(Beginning of Data supplied)

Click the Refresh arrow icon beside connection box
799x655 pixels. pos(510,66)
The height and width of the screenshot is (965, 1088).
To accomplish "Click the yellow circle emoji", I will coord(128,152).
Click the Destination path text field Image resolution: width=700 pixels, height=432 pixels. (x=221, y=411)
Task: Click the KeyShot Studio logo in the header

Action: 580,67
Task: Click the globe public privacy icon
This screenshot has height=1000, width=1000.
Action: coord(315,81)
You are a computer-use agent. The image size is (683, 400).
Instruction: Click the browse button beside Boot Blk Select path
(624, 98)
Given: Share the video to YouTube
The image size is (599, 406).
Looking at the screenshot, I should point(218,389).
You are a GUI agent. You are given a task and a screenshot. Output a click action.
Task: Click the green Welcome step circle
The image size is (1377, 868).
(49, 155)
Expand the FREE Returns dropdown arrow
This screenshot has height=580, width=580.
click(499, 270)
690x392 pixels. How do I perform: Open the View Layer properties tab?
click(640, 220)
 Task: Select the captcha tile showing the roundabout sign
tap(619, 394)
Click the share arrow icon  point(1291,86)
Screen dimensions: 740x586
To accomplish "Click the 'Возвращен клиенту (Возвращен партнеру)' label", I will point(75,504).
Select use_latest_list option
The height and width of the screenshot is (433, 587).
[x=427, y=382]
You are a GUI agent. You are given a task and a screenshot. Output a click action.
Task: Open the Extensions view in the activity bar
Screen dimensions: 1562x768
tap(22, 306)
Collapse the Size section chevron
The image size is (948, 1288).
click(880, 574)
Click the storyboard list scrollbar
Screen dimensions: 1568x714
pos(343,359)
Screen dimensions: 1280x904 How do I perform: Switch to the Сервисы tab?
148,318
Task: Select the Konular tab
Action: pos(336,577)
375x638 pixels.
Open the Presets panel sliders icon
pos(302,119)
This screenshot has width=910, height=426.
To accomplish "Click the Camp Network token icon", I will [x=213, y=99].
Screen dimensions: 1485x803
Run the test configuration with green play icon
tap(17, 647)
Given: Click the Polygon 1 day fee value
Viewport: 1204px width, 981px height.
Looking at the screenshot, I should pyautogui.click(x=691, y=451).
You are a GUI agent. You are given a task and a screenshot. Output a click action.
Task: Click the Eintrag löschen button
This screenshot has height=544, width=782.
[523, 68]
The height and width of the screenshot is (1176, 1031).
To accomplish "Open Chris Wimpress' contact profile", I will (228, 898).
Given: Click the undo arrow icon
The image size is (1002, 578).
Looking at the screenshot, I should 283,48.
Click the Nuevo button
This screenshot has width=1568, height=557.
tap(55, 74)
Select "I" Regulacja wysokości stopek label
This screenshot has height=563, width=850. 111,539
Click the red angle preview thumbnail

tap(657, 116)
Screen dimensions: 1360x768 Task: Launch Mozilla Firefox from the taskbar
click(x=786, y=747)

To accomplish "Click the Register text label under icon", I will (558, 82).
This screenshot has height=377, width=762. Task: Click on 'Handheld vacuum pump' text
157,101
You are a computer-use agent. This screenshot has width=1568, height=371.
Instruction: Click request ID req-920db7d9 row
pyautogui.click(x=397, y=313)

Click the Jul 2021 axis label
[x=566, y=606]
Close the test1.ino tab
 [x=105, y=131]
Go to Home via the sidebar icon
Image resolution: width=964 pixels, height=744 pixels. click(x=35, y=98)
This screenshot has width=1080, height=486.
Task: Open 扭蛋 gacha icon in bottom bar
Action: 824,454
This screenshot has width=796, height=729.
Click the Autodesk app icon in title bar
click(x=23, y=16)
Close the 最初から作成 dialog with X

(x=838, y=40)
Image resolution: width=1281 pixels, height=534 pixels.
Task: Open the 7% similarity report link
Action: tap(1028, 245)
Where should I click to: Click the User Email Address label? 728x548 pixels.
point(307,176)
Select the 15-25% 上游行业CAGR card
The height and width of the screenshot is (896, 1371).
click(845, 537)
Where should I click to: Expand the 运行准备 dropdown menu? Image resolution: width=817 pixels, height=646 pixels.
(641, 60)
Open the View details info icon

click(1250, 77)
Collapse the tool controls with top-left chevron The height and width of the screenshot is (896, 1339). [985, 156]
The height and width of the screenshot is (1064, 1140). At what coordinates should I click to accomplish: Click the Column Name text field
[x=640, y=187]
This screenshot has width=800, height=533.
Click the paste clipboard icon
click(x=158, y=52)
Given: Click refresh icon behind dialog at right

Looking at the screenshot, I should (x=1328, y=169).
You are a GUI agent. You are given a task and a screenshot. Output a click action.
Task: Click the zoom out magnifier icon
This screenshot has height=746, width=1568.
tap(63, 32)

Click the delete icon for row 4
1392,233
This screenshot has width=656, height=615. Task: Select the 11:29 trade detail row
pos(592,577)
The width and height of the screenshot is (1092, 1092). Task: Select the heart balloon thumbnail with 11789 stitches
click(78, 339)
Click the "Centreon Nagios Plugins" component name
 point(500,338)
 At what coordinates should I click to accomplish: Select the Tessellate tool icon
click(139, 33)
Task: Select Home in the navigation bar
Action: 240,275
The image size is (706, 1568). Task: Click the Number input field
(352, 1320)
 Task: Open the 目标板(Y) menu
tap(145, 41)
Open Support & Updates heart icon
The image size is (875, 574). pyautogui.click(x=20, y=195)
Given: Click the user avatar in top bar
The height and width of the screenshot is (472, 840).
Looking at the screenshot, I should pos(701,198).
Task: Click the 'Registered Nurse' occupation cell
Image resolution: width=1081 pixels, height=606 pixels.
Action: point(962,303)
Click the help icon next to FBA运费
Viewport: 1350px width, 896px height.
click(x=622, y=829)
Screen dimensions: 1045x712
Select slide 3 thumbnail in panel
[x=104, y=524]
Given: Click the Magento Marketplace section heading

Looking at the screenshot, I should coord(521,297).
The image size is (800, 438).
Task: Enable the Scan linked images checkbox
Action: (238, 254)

(End of Data supplied)

__Directions for this task__: Copy the entries word for word. Leave nothing out.

__Solution to the problem__:
Click the Refresh arrow icon beside connection box
799x655 pixels. pos(510,66)
The height and width of the screenshot is (965, 1088).
To accomplish "Click the yellow circle emoji", I will coord(128,152).
Click the Destination path text field Image resolution: width=700 pixels, height=432 pixels. (x=221, y=411)
Task: Click the KeyShot Studio logo in the header

Action: 580,67
Task: Click the globe public privacy icon
This screenshot has height=1000, width=1000.
Action: coord(315,81)
You are a computer-use agent. The image size is (683, 400).
Instruction: Click the browse button beside Boot Blk Select path
(624, 98)
Given: Share the video to YouTube
The image size is (599, 406).
Looking at the screenshot, I should point(218,389).
You are a GUI agent. You are given a task and a screenshot. Output a click action.
Task: Click the green Welcome step circle
The image size is (1377, 868).
(49, 155)
Expand the FREE Returns dropdown arrow
This screenshot has height=580, width=580.
click(499, 270)
690x392 pixels. How do I perform: Open the View Layer properties tab?
click(640, 220)
 Task: Select the captcha tile showing the roundabout sign
tap(619, 394)
Click the share arrow icon  point(1291,86)
Screen dimensions: 740x586
To accomplish "Click the 'Возвращен клиенту (Возвращен партнеру)' label", I will point(75,504).
Select use_latest_list option
The height and width of the screenshot is (433, 587).
[x=427, y=382]
You are a GUI agent. You are given a task and a screenshot. Output a click action.
Task: Open the Extensions view in the activity bar
Screen dimensions: 1562x768
tap(22, 306)
Collapse the Size section chevron
The image size is (948, 1288).
click(880, 574)
Click the storyboard list scrollbar
Screen dimensions: 1568x714
pos(343,359)
Screen dimensions: 1280x904 How do I perform: Switch to the Сервисы tab?
148,318
Task: Select the Konular tab
Action: pos(336,577)
375x638 pixels.
Open the Presets panel sliders icon
pos(302,119)
This screenshot has width=910, height=426.
To accomplish "Click the Camp Network token icon", I will [x=213, y=99].
Screen dimensions: 1485x803
Run the test configuration with green play icon
tap(17, 647)
Given: Click the Polygon 1 day fee value
Viewport: 1204px width, 981px height.
Looking at the screenshot, I should pyautogui.click(x=691, y=451).
You are a GUI agent. You are given a task and a screenshot. Output a click action.
Task: Click the Eintrag löschen button
This screenshot has height=544, width=782.
[523, 68]
The height and width of the screenshot is (1176, 1031).
To accomplish "Open Chris Wimpress' contact profile", I will (228, 898).
Given: Click the undo arrow icon
The image size is (1002, 578).
Looking at the screenshot, I should 283,48.
Click the Nuevo button
This screenshot has width=1568, height=557.
tap(55, 74)
Select "I" Regulacja wysokości stopek label
This screenshot has height=563, width=850. 111,539
Click the red angle preview thumbnail

tap(657, 116)
Screen dimensions: 1360x768 Task: Launch Mozilla Firefox from the taskbar
click(x=786, y=747)

To accomplish "Click the Register text label under icon", I will (558, 82).
This screenshot has height=377, width=762. Task: Click on 'Handheld vacuum pump' text
157,101
You are a computer-use agent. This screenshot has width=1568, height=371.
Instruction: Click request ID req-920db7d9 row
pyautogui.click(x=397, y=313)

Click the Jul 2021 axis label
[x=566, y=606]
Close the test1.ino tab
 [x=105, y=131]
Go to Home via the sidebar icon
Image resolution: width=964 pixels, height=744 pixels. click(x=35, y=98)
This screenshot has width=1080, height=486.
Task: Open 扭蛋 gacha icon in bottom bar
Action: 824,454
This screenshot has width=796, height=729.
Click the Autodesk app icon in title bar
click(x=23, y=16)
Close the 最初から作成 dialog with X

(x=838, y=40)
Image resolution: width=1281 pixels, height=534 pixels.
Task: Open the 7% similarity report link
Action: tap(1028, 245)
Where should I click to: Click the User Email Address label? 728x548 pixels.
point(307,176)
Select the 15-25% 上游行业CAGR card
The height and width of the screenshot is (896, 1371).
click(845, 537)
Where should I click to: Expand the 运行准备 dropdown menu? Image resolution: width=817 pixels, height=646 pixels.
(641, 60)
Open the View details info icon

click(1250, 77)
Collapse the tool controls with top-left chevron The height and width of the screenshot is (896, 1339). [985, 156]
The height and width of the screenshot is (1064, 1140). At what coordinates should I click to accomplish: Click the Column Name text field
[x=640, y=187]
This screenshot has width=800, height=533.
Click the paste clipboard icon
click(x=158, y=52)
Given: Click refresh icon behind dialog at right

Looking at the screenshot, I should (x=1328, y=169).
You are a GUI agent. You are given a task and a screenshot. Output a click action.
Task: Click the zoom out magnifier icon
This screenshot has height=746, width=1568.
tap(63, 32)

Click the delete icon for row 4
1392,233
This screenshot has width=656, height=615. Task: Select the 11:29 trade detail row
pos(592,577)
The width and height of the screenshot is (1092, 1092). Task: Select the heart balloon thumbnail with 11789 stitches
click(78, 339)
Click the "Centreon Nagios Plugins" component name
 point(500,338)
 At what coordinates should I click to accomplish: Select the Tessellate tool icon
click(139, 33)
Task: Select Home in the navigation bar
Action: 240,275
The image size is (706, 1568). Task: Click the Number input field
(352, 1320)
 Task: Open the 目标板(Y) menu
tap(145, 41)
Open Support & Updates heart icon
The image size is (875, 574). pyautogui.click(x=20, y=195)
Given: Click the user avatar in top bar
The height and width of the screenshot is (472, 840).
Looking at the screenshot, I should pos(701,198).
Task: Click the 'Registered Nurse' occupation cell
Image resolution: width=1081 pixels, height=606 pixels.
Action: point(962,303)
Click the help icon next to FBA运费
Viewport: 1350px width, 896px height.
click(x=622, y=829)
Screen dimensions: 1045x712
Select slide 3 thumbnail in panel
[x=104, y=524]
Given: Click the Magento Marketplace section heading

Looking at the screenshot, I should coord(521,297).
The image size is (800, 438).
Task: Enable the Scan linked images checkbox
Action: (238, 254)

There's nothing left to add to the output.